Extrait proposé:
● ● ● ●
Mais au-delà des solos, ce que je préfère sont leurs duos. Les échanges de Perchaud et Hoang, de Perchaud et Montana, de Montana et Kerecky, sont pleins d'un sentiment d'écoute, de respect, d'équilibre à trouver entre des sonorités parfois proches. C'est une musique qui respire, et qui emporte, dans de grands voyages où en entend parfois une patte Henri Texier, et à d'autres des souvenirs de pays lointains.
Si elle s'impose dans ce groupe comme une compositrice très attachante, elle reste aussi une batteuse. Dans ce rôle, elle se montre à la fois discrète et pleine d'énergie, une position assez paradoxale, où elle n'empiète pas sur les autres musiciens, mais où il suffit de l'écouter plus attentivement pour se rendre compte de la densité de son jeu, en plusieurs couches, joyeux et fluide.

anne paceo quintet à la péniche anako

Sur la page dédiée à ce quintet, on peut écouter quelques morceaux, en démo ou en live. Je mesure les progrès faits en quelques mois. Encore un peu de rodage, et ce sera un très grand groupe.
Pour le dernier morceau, Gueorgui Kornazov, venu avec quelques exemplaires de son nouveau CD, vient sur scène pour rugir férocement sur "Toutes les fées étaient là". Et Antonin-Tri Hoang lui répond sur le même registre, on peut ajouter la capacité d'adaptation aux cartes nombreuses de ce jeune homme ! (qui a par ailleurs rédigé un très intéressant mémoire sur "Finir la musique", disponible sur son éphémère blogue).

Spotify: Pierre Perchaud – Par quatre chemins, John Taylor Stéphane Kerecky – Patience

lundi 6 juin 2011

Vigh - Vallet, Payen - Cathala (La Guillotine - 5 Juin 2011)

"La Guillotine" est un lieu peu défini, peut-être un ancien bar, aujourd'hui une allure de squat, un hangar avec un établi d'un coté où on paie sa PAF de 5 euros, une collection hétéroclite de chaises et de bancs, et un débarras où trainent les restes d'un piano, un tas de chaussures, une pauvre bibliothèque garnie de livres poussiéreux ...
S'y tient chaque premier dimanche du mois les "dimanches de l'impro", où se produisent devant quelques curieux (nous étions pour cette dernière session de l'année une quinzaine) des musiciens / danseurs / troupe de théâtre / autres.

András Vigh - Gino Vallet

En première partie, ces deux-là se rencontrent pour la première fois.
Gino Vallet joue du clavier, un synthétiseur où il s'est sélectionné au fil des ans une gamme de sonorités assez restreinte : clavecin, xylophone, nappe spatiale, et effets spéciaux (entre balles de ping-pong et portes grinçante, créé m'expliquera-t-il à partir de verres d'orangeade s'entrechoquant). Il est souvent en approche rythmique, qui parfois se complexifie de belle manière, ou bricole des fugues et variations de belle facture classique, et s'amuse avec ses sons spéciaux. Un petit piano jouet donne une touche momentanée de naïveté ludique et attendrissante.
● ● ● ●
(Entrées de texte et de localisation d'éléments)
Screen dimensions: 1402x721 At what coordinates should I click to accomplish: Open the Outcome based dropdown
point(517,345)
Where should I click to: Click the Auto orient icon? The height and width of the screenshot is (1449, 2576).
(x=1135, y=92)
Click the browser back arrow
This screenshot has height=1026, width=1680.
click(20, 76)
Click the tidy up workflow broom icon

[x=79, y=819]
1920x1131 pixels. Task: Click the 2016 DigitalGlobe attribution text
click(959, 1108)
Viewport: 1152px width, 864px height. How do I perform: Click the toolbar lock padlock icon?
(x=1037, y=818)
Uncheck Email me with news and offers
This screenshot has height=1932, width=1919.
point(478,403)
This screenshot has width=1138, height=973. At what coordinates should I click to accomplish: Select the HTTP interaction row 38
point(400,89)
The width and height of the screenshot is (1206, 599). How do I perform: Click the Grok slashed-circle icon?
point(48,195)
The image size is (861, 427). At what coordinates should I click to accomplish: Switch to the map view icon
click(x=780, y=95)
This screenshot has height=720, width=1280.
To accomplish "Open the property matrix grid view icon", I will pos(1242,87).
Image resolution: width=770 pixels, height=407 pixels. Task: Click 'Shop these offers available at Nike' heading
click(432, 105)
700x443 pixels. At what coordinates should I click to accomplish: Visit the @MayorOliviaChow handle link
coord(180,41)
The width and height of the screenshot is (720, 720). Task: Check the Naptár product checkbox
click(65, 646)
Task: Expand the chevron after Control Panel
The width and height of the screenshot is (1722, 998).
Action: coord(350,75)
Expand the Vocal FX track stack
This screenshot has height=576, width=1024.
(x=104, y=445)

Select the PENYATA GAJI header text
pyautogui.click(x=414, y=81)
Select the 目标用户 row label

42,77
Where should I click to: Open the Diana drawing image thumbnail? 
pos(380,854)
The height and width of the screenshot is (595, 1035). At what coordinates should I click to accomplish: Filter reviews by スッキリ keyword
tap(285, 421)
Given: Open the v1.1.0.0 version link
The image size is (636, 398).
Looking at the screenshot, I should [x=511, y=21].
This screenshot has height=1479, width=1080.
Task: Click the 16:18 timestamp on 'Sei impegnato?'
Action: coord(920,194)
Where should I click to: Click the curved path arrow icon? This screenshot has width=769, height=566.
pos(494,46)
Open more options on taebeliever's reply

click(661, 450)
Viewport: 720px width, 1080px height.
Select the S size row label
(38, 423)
● ● ● ●
Consigne:
Relevez, dans l'extrait proposé, toutes les sonorités que Gino Vallet a sélectionnées sur son synthétiseur. Les lignes placées après l'extrait forment un matériau indépendant de celui-ci.

Corrigé:
Clavecin, xylophone, nappe spatiale et effets spéciaux.